[Stored items]
-=-=-=-=-

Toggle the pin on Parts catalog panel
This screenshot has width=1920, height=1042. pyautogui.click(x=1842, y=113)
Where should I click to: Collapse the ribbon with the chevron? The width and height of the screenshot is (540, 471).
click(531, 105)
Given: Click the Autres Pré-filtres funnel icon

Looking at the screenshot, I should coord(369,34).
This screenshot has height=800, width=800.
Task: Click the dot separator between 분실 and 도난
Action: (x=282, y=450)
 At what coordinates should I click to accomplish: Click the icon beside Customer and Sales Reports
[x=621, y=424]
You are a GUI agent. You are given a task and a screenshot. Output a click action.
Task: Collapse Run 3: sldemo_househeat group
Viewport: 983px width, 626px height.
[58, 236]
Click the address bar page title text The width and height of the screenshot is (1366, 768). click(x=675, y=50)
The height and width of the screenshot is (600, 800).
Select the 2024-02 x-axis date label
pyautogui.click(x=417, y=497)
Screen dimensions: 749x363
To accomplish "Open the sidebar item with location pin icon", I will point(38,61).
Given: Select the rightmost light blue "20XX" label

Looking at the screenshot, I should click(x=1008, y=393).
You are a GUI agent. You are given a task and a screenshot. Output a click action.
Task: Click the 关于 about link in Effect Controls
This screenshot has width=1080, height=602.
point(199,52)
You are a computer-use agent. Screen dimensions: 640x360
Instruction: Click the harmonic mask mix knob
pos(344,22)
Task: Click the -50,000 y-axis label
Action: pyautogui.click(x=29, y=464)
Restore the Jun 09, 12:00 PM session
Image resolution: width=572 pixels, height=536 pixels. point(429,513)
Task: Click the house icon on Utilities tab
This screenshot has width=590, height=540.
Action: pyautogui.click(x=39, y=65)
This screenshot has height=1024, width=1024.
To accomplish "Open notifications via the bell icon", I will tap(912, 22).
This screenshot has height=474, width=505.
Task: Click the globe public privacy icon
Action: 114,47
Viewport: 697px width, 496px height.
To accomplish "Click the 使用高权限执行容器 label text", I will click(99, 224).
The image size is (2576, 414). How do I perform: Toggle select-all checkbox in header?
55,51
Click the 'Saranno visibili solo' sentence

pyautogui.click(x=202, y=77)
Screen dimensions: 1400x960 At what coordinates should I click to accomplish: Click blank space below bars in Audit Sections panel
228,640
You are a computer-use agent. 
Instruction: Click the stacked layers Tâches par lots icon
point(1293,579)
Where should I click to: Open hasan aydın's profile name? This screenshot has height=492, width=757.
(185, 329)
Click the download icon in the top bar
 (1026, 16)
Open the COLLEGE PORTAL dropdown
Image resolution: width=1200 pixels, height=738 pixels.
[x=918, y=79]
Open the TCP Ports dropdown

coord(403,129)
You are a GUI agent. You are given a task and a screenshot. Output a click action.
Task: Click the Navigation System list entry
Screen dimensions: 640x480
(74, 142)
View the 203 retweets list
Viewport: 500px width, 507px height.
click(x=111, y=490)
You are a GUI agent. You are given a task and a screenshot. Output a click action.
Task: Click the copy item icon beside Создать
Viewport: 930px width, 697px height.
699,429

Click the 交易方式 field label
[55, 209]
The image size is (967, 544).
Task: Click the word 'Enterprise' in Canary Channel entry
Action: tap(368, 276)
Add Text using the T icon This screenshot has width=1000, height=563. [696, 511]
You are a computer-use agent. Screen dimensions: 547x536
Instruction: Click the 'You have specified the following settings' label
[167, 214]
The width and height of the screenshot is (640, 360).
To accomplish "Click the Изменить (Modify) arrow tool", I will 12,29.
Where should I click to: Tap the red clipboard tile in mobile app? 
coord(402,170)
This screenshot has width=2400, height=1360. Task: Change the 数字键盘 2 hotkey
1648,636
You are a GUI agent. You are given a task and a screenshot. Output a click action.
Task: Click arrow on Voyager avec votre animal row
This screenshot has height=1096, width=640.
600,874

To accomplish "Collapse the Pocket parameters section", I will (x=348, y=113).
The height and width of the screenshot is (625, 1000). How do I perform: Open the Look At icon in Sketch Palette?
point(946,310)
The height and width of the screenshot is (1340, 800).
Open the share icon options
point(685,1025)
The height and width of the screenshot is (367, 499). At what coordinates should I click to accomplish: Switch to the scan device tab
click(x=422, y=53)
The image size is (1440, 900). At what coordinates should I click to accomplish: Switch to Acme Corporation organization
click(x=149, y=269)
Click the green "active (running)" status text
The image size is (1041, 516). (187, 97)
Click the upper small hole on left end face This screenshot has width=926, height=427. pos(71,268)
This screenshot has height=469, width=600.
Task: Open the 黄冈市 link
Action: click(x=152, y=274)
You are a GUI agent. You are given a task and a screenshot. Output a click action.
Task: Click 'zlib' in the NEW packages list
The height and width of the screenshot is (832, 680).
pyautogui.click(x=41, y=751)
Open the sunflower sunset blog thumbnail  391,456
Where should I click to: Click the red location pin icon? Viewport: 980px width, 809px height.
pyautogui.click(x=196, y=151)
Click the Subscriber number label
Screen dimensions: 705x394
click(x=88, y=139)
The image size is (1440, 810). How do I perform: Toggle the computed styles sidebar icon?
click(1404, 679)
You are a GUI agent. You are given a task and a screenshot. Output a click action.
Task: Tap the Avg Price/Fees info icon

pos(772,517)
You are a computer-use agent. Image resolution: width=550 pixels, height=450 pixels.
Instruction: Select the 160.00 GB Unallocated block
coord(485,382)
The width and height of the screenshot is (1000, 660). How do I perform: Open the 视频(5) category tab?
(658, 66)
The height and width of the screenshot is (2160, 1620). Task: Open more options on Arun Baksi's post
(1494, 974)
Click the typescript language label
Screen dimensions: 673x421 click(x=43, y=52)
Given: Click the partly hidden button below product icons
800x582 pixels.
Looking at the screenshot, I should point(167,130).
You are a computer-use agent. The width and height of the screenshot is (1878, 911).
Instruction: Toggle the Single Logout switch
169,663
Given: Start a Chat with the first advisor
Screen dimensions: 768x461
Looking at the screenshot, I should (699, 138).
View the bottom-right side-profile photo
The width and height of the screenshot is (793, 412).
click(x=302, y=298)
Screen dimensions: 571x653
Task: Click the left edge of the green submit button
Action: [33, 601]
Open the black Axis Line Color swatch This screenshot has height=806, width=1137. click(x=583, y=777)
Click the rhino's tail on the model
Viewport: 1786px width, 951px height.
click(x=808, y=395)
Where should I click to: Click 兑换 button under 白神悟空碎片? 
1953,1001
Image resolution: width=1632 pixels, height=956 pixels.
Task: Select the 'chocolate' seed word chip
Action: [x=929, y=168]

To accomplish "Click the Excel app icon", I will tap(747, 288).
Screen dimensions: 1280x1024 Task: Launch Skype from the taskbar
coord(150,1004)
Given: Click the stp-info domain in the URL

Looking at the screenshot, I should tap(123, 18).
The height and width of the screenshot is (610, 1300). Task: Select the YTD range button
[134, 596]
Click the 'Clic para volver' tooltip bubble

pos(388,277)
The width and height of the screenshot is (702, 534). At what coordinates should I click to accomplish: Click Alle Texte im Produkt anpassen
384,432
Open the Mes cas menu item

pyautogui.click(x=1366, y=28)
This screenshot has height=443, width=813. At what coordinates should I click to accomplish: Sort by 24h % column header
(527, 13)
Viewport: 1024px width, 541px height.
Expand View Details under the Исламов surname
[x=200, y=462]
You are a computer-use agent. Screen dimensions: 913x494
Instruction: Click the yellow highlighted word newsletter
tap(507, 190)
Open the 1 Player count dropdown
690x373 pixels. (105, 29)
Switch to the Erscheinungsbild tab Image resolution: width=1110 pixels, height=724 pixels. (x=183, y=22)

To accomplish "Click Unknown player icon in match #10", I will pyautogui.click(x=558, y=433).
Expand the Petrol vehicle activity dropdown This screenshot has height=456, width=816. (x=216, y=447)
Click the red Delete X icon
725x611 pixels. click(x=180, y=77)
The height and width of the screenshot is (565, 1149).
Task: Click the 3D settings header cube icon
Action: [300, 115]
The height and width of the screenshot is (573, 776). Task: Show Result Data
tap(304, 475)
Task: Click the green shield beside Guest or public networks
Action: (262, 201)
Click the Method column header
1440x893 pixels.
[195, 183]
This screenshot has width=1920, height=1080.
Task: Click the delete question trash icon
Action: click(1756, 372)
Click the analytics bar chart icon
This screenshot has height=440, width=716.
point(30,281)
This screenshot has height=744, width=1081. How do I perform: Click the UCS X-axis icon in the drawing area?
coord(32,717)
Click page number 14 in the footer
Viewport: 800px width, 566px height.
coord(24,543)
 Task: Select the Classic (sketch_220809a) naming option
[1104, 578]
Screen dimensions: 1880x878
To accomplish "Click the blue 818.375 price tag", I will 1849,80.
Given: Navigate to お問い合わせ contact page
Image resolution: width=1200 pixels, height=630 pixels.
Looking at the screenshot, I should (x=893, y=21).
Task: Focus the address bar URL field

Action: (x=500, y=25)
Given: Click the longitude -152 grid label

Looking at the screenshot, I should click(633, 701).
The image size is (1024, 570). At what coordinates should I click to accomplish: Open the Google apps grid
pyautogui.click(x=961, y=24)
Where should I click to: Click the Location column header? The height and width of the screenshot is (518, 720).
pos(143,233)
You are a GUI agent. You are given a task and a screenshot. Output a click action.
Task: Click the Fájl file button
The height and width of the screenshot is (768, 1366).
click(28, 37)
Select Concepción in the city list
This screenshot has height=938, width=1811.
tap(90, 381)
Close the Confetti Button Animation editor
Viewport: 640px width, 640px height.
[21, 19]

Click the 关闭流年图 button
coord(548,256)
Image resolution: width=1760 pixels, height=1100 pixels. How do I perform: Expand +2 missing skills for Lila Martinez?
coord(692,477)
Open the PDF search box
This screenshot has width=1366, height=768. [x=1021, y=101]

-=-=-=-=-

Scan the entries above and copy each line where "computer" occurs.

You are a computer-use agent. Screen dimensions: 640x360
You are a computer-use agent. 
You are a computer-use agent. Screen dimensions: 547x536
You are a computer-use agent. Image resolution: width=550 pixels, height=450 pixels.
You are a computer-use agent. The width and height of the screenshot is (1878, 911).
You are a computer-use agent. Screen dimensions: 913x494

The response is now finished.